To summarize, the pore structure, pore type, and porosity changed with the simulated temperature and pressure. The burial depth was widely 2000–4000 m for the oil shales of the Yaojie Fm. in the central depression of the Minhe Basin. The favorable exploration area for depths from 4000 m to shallow shale layers reached 1400 km2; therefore, this study on the evolution of pore structure could provide valuable references for shale gas exploration at different depths in the Minhe Basin.
Conclusions
Lacustrine artificially matured shale samples were treated using hydrous pyrolysis. Low-temperature nitrogen adsorption, porosity measurement, and FE-SEM experiments were used to investigate the nanopore structures of artificially matured shale samples. The following conclusions were obtained.

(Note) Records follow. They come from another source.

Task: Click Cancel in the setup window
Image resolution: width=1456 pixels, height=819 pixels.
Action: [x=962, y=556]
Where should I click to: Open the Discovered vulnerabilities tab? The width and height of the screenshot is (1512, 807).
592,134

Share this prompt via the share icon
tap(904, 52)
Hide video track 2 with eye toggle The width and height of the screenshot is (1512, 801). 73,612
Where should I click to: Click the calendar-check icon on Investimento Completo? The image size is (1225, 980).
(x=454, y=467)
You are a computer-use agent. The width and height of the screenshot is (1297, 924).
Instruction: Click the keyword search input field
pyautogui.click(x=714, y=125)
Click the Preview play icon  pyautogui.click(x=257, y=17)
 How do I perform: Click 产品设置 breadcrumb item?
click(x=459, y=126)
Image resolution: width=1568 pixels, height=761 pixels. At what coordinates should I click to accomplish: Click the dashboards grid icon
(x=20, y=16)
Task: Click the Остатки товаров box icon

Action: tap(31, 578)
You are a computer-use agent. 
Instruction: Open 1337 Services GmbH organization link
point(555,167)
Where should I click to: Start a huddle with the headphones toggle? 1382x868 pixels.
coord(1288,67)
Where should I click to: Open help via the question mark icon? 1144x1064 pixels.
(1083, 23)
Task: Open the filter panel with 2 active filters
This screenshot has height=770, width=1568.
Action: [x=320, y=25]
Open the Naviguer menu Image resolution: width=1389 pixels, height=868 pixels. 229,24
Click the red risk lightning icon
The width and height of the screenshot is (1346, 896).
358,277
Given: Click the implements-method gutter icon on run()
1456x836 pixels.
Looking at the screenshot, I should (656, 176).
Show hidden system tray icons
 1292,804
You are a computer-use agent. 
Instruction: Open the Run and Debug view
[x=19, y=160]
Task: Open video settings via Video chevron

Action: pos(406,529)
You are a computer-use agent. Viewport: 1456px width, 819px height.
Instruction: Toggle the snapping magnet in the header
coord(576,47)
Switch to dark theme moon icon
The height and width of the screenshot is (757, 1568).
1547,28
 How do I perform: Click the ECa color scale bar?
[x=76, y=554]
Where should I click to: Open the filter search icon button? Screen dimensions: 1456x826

The samples presented type II and type III nitrogen adsorption isotherms corresponding to temperature ranges from unheated to 325 and 350–370℃, respectively. The hysteresis loops were type H3, indicating that the pores developed were irregular and open with good connectivity between intragranular pores with shapes of parallel, slit-like, and open-ended tubes. The pore sizes were distributed from 1.7 to 500 nm. From the unheated to the 325℃ samples, the micropores and fine mesopores (<10 nm) increased gradually; at 350 and 370℃, the micropores, mesopores, and macropores increased steeply. The cumulative specific surface area and cumulative pore volume presented the same trend on the whole. From the unheated to the 325℃ samples, they increased gradually, while they increased rapidly at 350℃ and returned to a slower increase at 370℃. In these artificially matured shale samples, the porosity first increased from 3.75% (unheated) to 26.09% (at 350℃) and then decreased to 26.09% (at 370℃). Organic pores were not developed until 325℃. Intergranular pores of clay and intragranular pores of pyrite were well developed at 370℃.
Highlights
We present a first effort to investigate the pore evolution of lacustrine shale in Minhe Basin, Northwest China; Thermal maturation affected the evolution of pore size distribution in shale. The porosity first increases and then decreases with the increase of temperature and pressure. Both cumulative specific surface area and cumulative volume presented an increasing trend with the increases of simulation conditions.